» **WHAT THE EXERCISE ASKS**
An exact copy is needed of the lines from the one that contains "This screenshot has height=254, width=757." through the final line of the data below, with pictures left out.

++++ GIVEN DATA ++++

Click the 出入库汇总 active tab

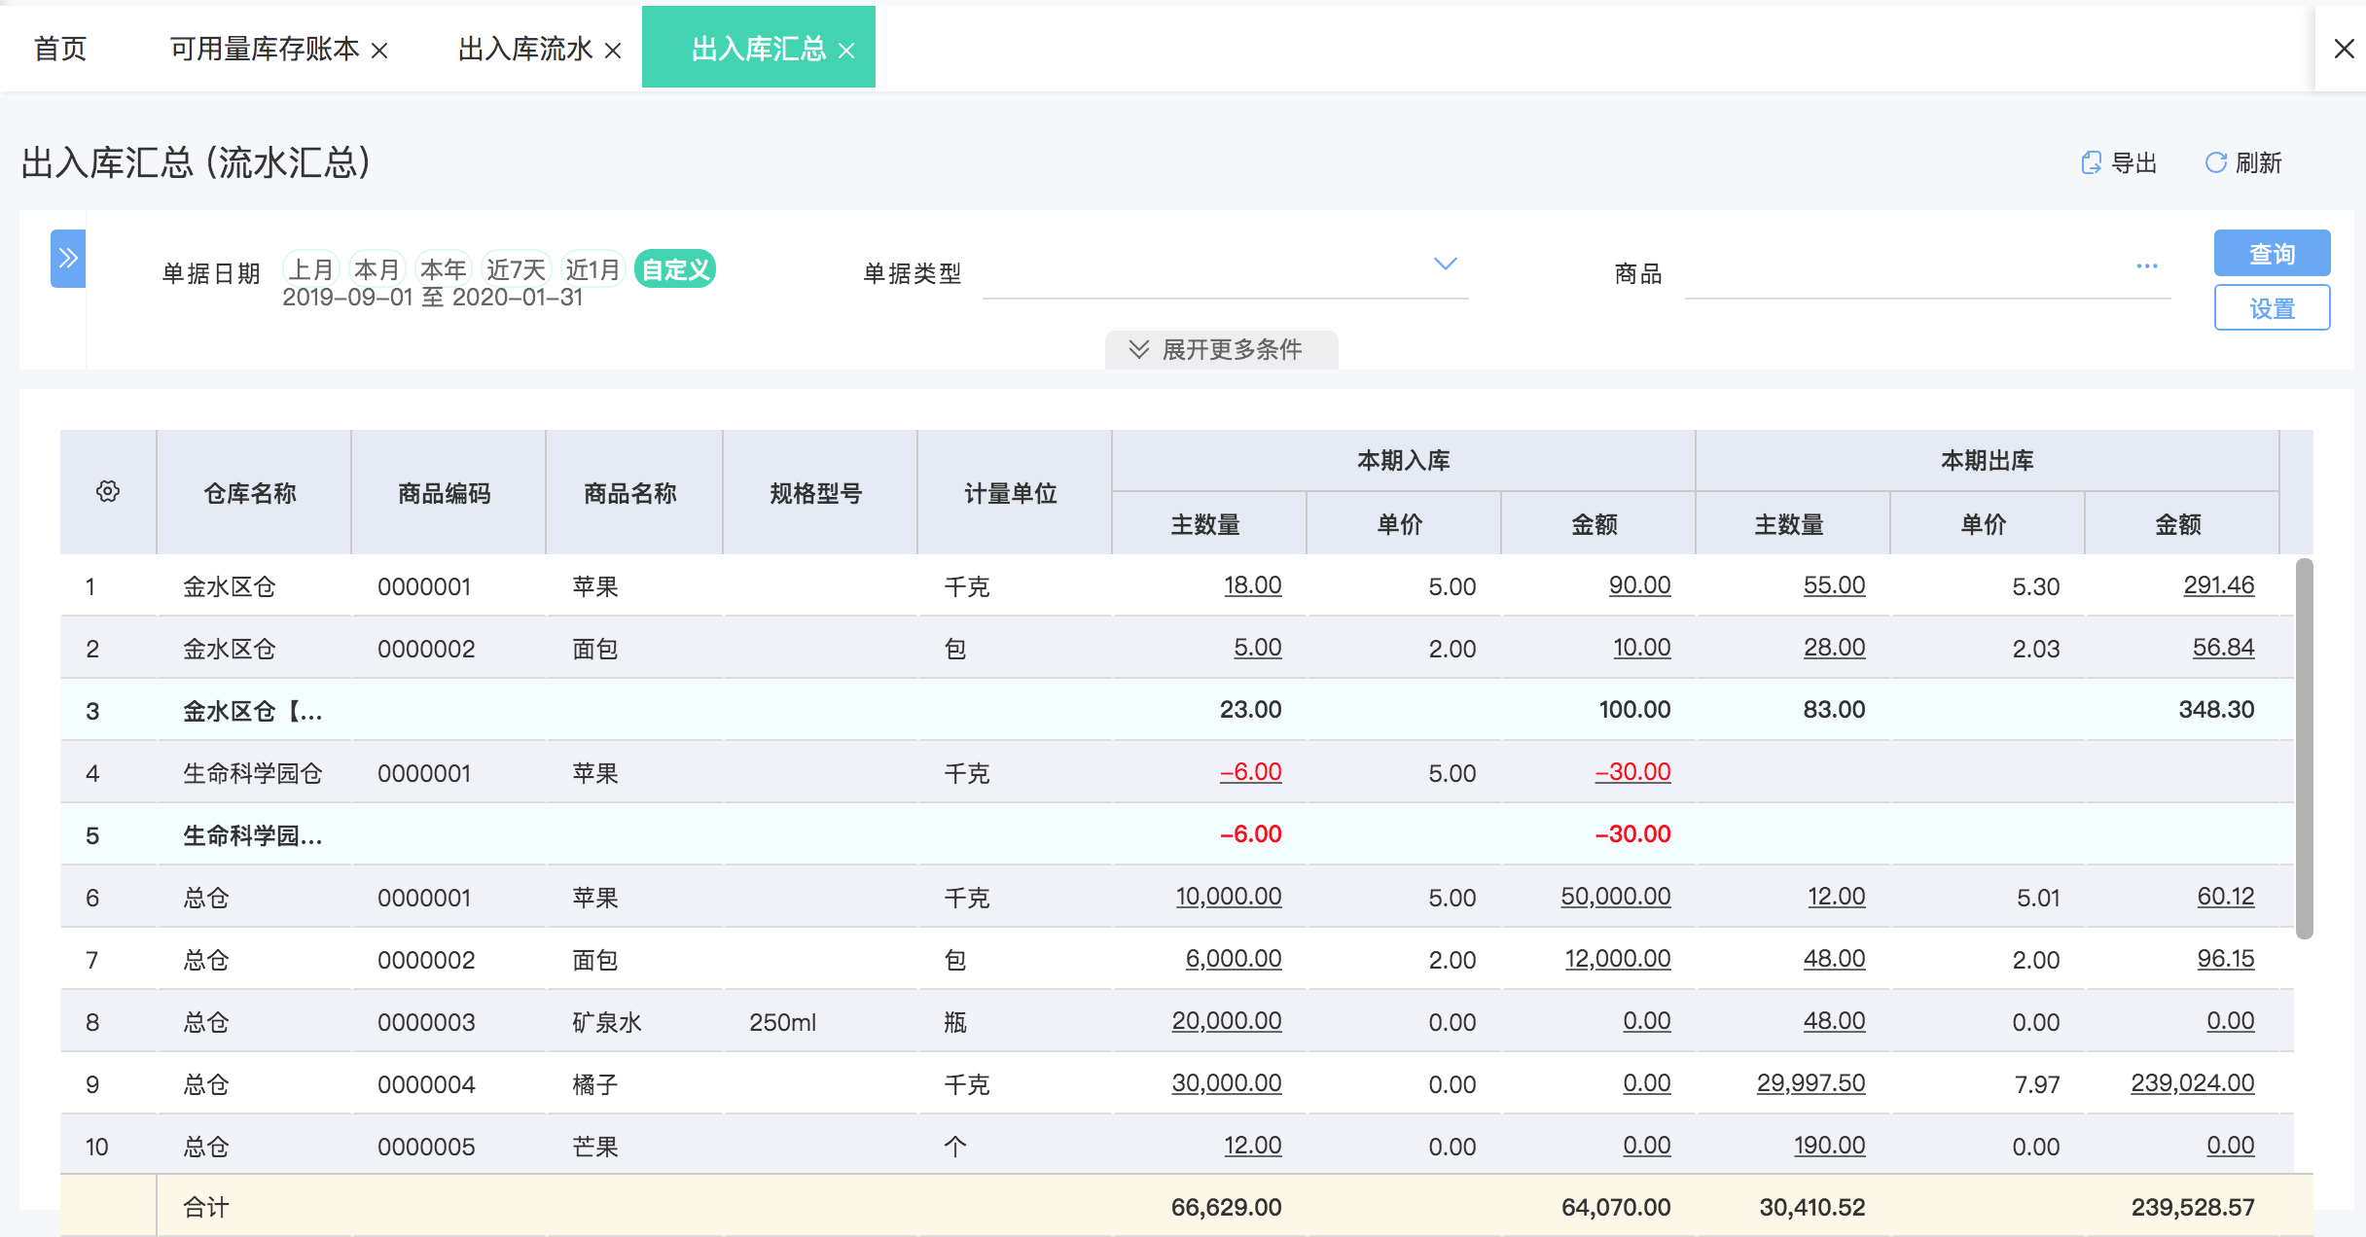coord(757,47)
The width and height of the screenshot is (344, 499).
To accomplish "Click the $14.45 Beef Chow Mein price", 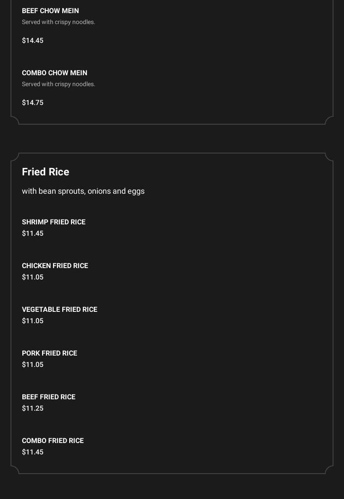I will [x=32, y=40].
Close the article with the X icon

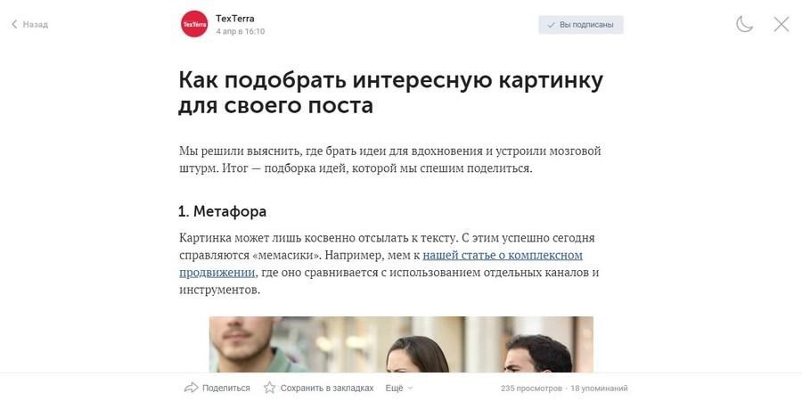coord(781,24)
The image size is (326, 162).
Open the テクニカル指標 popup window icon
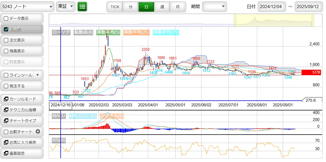(x=6, y=110)
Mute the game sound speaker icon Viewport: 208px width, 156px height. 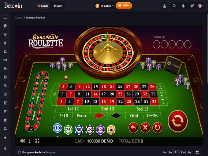click(23, 141)
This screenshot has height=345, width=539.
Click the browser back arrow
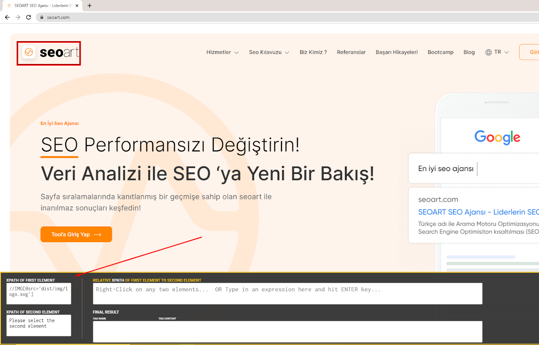click(x=7, y=17)
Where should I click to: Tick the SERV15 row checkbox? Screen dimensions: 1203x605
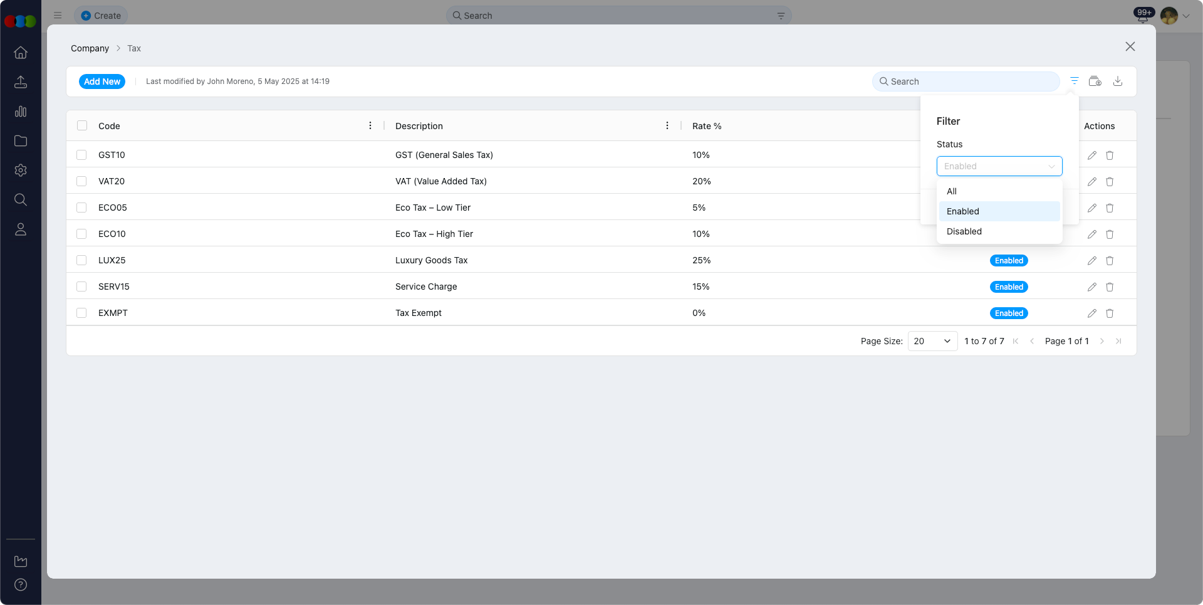point(81,287)
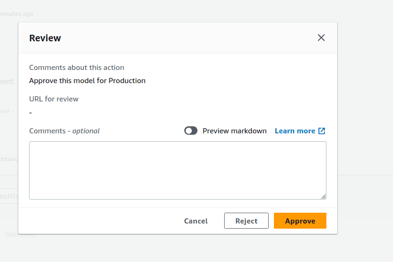Screen dimensions: 393x262
Task: Click the Comments - optional field label
Action: click(64, 131)
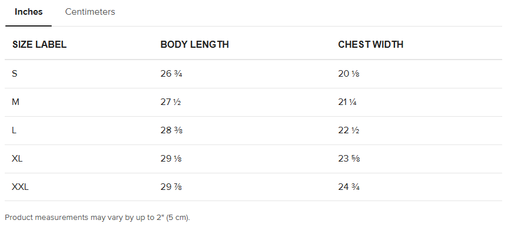Click the SIZE LABEL column header

click(39, 45)
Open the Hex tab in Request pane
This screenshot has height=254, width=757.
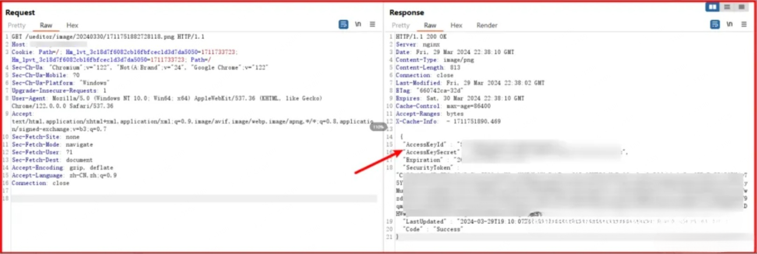coord(72,25)
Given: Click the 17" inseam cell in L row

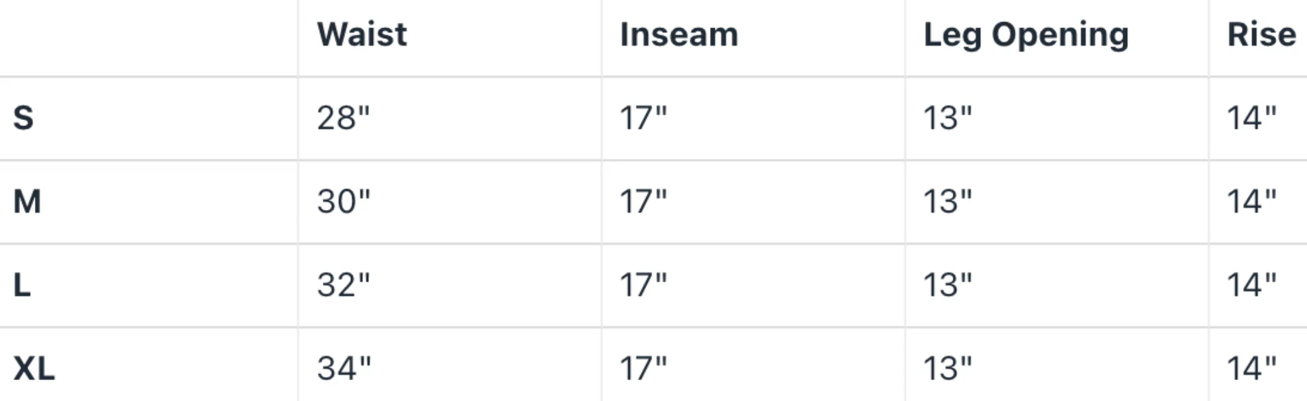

++++

» **RESPONSE AREA**
This screenshot has height=254, width=757.
coord(72,25)
Given: Click the 17" inseam cell in L row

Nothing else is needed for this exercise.